I know this music is generally considered inferior to his opera works, or from the more well-regarded liederists such as Schubert and Schumann. Even still, I found some music samplings to my liking. What recordings do you like for Mozart lieder?

*St. Luke's *I'm especially looking at YOU as one of the biggest vocal music lovers on the board, and you too *Keiran* as our currently most active Mozart addict!


----------



## Kieran (Aug 24, 2010)

I'd take a cure for this addiction - if it was bad for me. 

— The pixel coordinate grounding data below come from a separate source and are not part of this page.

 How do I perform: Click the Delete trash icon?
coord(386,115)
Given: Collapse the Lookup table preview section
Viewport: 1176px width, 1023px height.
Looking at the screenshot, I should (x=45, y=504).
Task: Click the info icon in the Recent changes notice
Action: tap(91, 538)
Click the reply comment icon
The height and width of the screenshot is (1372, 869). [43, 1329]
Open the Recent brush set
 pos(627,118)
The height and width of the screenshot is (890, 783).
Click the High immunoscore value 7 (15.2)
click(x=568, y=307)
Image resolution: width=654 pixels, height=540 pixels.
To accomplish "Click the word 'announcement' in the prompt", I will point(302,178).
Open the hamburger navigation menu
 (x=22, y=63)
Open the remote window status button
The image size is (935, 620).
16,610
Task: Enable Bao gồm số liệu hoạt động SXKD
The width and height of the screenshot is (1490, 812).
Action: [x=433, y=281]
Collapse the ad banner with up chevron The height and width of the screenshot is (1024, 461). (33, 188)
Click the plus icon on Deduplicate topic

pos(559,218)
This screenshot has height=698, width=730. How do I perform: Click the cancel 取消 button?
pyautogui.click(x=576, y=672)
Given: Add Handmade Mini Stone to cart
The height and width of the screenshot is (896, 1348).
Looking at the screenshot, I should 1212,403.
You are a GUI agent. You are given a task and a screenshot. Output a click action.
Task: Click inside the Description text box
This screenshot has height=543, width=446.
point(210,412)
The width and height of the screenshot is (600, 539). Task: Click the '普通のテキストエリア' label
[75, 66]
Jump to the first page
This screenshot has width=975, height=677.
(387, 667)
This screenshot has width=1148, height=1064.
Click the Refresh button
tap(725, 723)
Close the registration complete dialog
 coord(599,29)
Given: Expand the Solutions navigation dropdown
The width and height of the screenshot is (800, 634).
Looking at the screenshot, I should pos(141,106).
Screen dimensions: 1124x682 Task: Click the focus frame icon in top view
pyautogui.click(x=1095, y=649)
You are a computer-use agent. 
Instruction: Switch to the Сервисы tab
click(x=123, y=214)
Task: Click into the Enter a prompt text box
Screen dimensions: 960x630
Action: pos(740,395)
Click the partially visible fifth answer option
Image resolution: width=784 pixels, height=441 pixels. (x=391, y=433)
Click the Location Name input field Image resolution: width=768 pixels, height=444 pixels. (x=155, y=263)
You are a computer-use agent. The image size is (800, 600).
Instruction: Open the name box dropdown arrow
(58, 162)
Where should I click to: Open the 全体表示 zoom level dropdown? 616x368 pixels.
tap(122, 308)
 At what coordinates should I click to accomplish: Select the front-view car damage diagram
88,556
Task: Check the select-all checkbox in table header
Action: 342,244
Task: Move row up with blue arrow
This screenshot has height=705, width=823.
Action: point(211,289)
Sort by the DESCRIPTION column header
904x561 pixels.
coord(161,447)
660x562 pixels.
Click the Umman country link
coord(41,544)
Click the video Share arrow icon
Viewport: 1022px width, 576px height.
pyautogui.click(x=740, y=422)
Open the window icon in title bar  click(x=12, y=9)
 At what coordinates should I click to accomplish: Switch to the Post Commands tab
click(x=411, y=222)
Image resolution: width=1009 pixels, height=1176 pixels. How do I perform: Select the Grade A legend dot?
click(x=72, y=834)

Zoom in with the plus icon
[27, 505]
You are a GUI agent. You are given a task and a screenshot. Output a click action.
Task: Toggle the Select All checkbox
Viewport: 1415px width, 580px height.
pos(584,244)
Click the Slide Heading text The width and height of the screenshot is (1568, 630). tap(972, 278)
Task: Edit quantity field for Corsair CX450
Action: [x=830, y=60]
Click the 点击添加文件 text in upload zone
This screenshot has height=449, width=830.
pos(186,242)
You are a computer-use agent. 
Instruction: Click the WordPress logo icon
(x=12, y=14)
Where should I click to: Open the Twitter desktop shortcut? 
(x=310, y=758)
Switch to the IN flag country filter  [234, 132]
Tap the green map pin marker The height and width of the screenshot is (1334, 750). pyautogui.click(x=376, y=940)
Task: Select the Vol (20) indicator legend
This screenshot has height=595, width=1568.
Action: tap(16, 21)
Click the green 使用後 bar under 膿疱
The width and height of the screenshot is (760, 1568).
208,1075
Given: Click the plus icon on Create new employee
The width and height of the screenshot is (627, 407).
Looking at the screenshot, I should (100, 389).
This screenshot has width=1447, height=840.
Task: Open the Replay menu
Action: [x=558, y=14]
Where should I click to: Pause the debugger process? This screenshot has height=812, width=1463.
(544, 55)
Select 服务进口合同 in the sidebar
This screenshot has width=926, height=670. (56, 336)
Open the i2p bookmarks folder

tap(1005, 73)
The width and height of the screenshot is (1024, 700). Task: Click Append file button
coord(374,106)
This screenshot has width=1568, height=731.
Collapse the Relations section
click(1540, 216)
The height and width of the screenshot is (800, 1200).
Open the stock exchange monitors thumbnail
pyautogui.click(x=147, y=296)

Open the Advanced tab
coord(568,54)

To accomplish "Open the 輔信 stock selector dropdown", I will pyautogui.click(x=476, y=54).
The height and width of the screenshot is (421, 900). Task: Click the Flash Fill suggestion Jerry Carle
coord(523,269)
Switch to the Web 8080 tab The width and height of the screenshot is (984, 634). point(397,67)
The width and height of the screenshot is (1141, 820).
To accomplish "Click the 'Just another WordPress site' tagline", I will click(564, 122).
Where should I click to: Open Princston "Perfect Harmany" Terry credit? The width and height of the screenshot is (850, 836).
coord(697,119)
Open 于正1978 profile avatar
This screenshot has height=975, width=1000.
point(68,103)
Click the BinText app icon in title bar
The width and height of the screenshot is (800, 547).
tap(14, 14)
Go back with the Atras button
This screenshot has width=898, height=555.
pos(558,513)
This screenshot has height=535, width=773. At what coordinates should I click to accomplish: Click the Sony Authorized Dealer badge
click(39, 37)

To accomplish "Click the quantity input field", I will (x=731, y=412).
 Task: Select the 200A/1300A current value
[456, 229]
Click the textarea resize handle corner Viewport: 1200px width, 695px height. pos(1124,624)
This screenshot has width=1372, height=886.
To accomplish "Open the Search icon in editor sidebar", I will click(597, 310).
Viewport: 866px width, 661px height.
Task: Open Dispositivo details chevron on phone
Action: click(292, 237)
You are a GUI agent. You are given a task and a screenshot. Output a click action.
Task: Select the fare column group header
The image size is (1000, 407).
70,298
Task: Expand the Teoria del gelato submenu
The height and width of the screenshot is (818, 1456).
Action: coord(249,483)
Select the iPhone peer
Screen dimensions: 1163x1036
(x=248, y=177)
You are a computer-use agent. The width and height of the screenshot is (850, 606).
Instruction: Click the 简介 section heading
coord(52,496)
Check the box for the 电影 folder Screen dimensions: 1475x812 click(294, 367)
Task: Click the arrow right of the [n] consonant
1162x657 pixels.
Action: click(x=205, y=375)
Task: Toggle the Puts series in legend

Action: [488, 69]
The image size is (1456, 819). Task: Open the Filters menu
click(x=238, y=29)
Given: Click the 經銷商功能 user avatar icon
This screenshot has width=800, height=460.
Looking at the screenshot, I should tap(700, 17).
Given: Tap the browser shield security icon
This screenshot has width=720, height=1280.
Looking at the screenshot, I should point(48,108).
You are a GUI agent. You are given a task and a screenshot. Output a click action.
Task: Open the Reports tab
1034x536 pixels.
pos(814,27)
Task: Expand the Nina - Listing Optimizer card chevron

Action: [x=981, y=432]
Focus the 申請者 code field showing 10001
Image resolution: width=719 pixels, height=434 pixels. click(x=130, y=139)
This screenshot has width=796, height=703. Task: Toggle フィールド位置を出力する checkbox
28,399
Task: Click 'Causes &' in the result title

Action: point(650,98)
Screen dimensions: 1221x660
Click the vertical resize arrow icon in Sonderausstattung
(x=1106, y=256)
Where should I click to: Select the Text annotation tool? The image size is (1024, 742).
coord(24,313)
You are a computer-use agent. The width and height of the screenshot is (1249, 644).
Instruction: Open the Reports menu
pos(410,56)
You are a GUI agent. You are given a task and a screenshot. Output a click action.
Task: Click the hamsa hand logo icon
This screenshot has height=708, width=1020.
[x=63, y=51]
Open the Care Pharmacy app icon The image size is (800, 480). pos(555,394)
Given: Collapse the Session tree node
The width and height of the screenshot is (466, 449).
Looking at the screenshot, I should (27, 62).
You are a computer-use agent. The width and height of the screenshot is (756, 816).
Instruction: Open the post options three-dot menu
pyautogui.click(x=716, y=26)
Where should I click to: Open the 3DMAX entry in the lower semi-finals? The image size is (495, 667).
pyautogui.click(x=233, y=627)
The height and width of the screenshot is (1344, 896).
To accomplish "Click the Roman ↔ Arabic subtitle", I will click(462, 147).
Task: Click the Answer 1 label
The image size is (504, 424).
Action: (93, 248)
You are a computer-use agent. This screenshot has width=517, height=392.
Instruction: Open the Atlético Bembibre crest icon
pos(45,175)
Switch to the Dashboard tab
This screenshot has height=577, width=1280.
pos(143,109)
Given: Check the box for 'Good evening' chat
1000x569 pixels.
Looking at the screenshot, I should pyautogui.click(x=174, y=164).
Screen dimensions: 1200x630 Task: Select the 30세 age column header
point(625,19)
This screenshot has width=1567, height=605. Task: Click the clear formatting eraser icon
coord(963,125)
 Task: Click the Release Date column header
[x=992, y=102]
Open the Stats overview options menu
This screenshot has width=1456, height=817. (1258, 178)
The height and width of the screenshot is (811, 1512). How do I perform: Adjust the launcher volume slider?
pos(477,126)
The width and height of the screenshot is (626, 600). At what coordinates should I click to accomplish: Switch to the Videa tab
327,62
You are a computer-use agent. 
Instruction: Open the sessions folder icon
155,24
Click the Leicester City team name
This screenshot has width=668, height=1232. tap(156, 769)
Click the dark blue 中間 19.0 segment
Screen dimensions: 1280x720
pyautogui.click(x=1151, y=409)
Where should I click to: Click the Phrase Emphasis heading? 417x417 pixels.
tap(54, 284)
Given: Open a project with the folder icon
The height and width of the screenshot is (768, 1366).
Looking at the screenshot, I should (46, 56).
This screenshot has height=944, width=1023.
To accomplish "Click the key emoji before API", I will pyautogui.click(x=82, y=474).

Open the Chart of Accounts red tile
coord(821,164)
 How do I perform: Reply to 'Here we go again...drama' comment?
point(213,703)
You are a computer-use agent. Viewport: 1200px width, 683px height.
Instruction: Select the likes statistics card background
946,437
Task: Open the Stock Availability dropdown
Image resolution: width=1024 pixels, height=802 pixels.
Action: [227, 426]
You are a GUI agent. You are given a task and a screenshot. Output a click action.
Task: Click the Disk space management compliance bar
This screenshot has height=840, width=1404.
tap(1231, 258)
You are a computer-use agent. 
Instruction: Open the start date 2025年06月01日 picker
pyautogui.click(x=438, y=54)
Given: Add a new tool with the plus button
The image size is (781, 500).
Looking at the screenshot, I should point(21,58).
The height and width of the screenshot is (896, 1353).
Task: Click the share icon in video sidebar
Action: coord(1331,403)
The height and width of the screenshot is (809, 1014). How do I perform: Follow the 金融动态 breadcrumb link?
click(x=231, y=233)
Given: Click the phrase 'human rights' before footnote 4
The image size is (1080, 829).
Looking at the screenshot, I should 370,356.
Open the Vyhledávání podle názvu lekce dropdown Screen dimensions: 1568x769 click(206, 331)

I have the Complete Songs, on Naxos, and I find it's grand. I bought it cheap a few years ago and haven't felt a need to change it. Das Veilchen is the song I spend most time with. The fact is, having so many operas to choose from, songs are a neglected part of Mozart's work. He didn't compose them for any special occasions, far as I can see, but there are many of them are top end stuff...


----------



## Vaneyes (May 11, 2010)

*Lucia Popp* (Arias - EMI, Lieder - BBC Legends), *Cecilia Bartoli* (Arias, Lieder - Decca). :tiphat:


----------



## quack (Oct 13, 2011)

Who says they are inferior, I will fight them.

For older singers Edda Moser, Rita Streich and Gundula Janowitz all have very good recital discs, Janowitz's _Concert Arien_ disc is especially good. Haven't really heard a bad disc from the more modern singers, a little uninspired perhaps, Bartoli's early recordings which include Mozart and Rossini are some of her best.


----------